From kept woman to sought woman to pursued woman to pretend new bride to Broadway star, Carrie is carried along by the desires of men in a man’s world — until she stands alone and even aloof in her success.
The parallel story is the melting of a man of means and proper family into a thief, a braggart, a homeless derelict and striker scab, with a garret gas pipe waiting at the end. As Hurstwood falls, Carrie climbs, never losing her central appeal and curious form of innocence, even while growing in her cynical self-sustainment.
The music creates remarkable room for a singer to elongate a “yes” or hurl accusations. Zabala’s posture becomes an acting element, conveying allure, demands, humor — whatever role Carrie has molded herself into.
Opposing musical moments pinpoint her transformation — her “everything is paid for” wonderment as she is introduced into higher standards of living, then her determined decision at the end that, however untrustworthy, “money is everything” and all one can expect from this world.
Despite what patrons are seeing and hearing about Carrie, they remain as enchanted as the Broadway johnnies and rich men who have shaped her life
Phares as Hurstwood has the reverse – a descent but an equally difficult and riveting acting-singing challenge. He moves from the confident baritone booming his power at a posh Chicago eatery to a slovenly layabout boasting he’s still an important man of the world (a wonderful aria/soliloquy).
The roles require elaborate singing throughout their ranges, vocal passions turning dispassionate. The first act ends in a haunting unusual duet on a train forecasting emptiness down the track.
At first Manhattan provides an inviting nightclub party to introduce the couple, including a welcoming giddy soprano sequence for powerful Ariana Douglas. It’s a second act that gets looser, not more focused in character progression – almost as if Aldridge and Garfein felt compelled to add the more traditional demands of opera and play excessively with the large chorus and most amusing words (which appear above the stage in supertitles, largely unneeded but occasionally different than the words being sung onstage).
For anyone who might long for the bel canto trills of classical opera, these are provided in rapid abundance during a backstage “mash notes” duet by Zabala and fine soprano Alisa Suzanne Jordheim as fellow chorine Lola.
To detail Carrie’s advance in theater there’s a mock Arabian nights tale with ditties much as if Sigmund Romberg’s The Desert Song was being interrupted by flippant counterpoints from modern music.

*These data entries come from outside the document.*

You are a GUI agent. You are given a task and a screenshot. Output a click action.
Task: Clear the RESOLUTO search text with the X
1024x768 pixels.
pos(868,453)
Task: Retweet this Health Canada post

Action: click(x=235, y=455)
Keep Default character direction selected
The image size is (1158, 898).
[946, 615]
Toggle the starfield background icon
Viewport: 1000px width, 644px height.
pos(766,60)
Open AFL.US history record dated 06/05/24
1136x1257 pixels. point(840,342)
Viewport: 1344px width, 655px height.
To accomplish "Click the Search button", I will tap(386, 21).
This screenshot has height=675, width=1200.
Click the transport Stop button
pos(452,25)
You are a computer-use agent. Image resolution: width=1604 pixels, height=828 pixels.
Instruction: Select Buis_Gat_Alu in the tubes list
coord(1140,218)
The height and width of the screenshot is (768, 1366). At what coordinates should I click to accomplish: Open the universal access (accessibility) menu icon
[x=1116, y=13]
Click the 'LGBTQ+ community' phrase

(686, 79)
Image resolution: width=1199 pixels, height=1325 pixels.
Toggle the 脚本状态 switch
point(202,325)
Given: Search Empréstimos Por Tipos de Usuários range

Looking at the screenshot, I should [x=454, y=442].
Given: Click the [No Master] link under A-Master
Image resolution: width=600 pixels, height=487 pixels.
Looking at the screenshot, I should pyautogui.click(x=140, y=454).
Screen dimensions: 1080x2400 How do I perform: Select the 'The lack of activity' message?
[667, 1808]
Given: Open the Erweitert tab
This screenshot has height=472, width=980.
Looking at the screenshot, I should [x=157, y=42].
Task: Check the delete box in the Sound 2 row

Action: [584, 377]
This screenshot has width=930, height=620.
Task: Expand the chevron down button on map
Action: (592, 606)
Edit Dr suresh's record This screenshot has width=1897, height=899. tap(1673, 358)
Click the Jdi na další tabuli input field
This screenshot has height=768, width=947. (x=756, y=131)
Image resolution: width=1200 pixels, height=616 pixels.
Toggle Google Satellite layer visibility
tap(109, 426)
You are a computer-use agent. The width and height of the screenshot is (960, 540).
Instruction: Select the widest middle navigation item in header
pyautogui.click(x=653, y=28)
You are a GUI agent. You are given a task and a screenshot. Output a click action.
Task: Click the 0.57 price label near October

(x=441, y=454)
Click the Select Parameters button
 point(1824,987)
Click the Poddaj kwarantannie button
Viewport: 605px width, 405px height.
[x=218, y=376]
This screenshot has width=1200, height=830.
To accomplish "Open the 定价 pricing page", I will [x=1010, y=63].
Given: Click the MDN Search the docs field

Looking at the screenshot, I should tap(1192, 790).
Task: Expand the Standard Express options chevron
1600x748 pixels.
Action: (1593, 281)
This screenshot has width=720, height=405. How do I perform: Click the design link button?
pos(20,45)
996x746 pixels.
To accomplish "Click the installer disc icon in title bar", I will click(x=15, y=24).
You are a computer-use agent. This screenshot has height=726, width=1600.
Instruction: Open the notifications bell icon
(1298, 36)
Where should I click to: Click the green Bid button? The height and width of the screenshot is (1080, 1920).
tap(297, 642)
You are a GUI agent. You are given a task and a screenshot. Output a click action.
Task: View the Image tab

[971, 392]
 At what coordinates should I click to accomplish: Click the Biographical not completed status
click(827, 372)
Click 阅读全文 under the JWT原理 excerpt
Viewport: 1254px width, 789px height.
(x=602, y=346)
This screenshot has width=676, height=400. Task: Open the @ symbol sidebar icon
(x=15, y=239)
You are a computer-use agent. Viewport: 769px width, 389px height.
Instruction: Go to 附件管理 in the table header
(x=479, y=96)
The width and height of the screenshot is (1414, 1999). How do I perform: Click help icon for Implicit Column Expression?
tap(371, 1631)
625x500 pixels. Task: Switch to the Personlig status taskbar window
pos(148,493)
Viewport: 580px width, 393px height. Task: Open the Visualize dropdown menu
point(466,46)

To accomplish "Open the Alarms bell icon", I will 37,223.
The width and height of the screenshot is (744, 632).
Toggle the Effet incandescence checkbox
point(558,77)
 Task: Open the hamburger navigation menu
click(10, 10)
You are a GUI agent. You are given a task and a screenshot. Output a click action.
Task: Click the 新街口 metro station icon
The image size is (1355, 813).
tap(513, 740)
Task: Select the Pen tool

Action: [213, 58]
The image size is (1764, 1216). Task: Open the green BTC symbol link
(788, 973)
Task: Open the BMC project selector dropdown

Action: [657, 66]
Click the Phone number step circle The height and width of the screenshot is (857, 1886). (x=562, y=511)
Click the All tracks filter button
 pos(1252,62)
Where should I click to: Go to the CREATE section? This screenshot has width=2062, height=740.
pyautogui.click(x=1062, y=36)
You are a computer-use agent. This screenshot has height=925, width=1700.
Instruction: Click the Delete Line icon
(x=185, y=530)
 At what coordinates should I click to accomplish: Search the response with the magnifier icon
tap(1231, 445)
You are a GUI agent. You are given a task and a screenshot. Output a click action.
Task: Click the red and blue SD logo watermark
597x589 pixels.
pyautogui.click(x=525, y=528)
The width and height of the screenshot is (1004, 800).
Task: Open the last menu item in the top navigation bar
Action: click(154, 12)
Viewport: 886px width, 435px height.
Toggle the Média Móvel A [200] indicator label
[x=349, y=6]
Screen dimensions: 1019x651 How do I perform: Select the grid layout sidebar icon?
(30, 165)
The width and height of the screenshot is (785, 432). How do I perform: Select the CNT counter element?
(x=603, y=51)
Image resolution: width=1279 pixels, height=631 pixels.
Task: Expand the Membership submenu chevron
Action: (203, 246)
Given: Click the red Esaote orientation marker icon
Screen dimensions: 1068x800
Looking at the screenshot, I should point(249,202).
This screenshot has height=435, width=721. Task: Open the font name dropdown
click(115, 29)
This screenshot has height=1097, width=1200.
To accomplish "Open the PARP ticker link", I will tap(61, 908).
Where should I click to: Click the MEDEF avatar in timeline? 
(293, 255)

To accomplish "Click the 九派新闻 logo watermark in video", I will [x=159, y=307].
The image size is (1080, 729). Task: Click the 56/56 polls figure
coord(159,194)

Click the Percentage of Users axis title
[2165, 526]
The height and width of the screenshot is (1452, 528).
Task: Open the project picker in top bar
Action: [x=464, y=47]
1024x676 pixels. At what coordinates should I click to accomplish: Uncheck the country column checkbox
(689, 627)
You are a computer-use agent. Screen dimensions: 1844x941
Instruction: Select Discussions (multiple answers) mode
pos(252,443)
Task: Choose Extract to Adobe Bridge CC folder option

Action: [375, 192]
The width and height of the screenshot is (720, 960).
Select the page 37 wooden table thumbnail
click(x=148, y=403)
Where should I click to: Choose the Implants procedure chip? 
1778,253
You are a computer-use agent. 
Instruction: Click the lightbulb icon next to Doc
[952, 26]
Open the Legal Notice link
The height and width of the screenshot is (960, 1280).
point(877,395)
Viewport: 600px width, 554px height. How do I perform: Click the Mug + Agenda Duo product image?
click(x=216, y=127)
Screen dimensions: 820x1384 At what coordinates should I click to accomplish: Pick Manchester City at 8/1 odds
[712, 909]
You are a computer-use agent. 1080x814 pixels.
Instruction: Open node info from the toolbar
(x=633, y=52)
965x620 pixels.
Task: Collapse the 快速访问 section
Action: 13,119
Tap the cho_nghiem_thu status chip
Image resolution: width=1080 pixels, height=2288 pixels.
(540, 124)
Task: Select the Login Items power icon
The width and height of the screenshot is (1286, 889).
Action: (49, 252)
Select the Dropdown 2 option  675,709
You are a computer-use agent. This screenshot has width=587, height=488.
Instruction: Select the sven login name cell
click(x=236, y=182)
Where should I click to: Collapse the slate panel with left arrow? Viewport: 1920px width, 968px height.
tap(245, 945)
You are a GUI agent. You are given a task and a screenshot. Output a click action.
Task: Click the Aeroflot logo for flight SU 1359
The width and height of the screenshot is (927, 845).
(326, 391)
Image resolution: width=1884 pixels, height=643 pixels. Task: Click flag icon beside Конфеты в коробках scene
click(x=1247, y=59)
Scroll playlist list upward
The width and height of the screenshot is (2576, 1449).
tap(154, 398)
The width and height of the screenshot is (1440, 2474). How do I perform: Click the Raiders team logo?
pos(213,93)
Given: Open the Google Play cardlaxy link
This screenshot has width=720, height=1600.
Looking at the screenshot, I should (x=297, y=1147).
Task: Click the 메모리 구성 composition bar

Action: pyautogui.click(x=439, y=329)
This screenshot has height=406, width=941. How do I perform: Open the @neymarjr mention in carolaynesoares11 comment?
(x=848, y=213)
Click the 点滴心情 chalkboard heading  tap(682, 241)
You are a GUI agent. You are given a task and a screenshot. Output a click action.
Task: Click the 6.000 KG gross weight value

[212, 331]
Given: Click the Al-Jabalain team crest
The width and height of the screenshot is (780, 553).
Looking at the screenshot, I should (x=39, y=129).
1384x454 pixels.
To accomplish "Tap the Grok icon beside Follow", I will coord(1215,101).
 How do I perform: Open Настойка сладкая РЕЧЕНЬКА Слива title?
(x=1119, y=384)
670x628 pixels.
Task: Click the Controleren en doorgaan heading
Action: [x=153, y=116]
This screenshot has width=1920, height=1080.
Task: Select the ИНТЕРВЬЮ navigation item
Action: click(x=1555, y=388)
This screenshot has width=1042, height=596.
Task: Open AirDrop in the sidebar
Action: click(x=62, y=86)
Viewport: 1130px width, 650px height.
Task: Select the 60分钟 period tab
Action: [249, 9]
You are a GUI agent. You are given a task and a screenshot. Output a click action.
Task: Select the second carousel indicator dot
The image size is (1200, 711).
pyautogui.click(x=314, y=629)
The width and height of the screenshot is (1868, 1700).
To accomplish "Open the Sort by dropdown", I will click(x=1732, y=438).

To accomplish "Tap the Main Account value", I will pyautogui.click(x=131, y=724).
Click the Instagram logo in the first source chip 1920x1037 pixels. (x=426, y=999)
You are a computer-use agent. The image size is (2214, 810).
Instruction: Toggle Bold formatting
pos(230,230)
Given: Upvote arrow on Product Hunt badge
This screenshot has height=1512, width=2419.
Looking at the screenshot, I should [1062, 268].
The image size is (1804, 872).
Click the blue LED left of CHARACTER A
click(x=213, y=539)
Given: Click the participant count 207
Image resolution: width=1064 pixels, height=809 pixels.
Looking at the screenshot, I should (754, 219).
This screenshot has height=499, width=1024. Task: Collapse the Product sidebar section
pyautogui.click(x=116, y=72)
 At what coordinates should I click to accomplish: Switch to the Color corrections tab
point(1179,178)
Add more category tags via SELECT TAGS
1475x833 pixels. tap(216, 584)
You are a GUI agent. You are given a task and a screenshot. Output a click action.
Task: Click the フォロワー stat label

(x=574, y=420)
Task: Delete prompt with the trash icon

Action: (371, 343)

Similarly a defiant march – another light dash of Romberg but flipped in meter and purpose — rises among the homeless, the strikers and the strikebreakers. In coarse angry words it is a persistent blunt reminder that the common man was paying quite a price as Carrie rises. It becomes another clashing theme against Carrie’s music hall ascendance and Hurstwood’s fall.
When circling hordes and picket signs flood onto the stage their complex interweaving of musical lines is not as clearly sung as should be by the chorale or its soloists. Here, too, the accomplished orchestra – much of the Milwaukee Symphony under conductor William Boggs’ otherwise impeccable care — adds to the imbalance.
But the intended purpose is crystallized in the finale. Carrie and her chorus girls stand under her name in lights on one side of the stage as Hurstwood recedes into darkness on the other side. The bitterness of the march echoes from the rafters as the orchestra combines clangs and crashes with a sweet, sad and dangling musical line.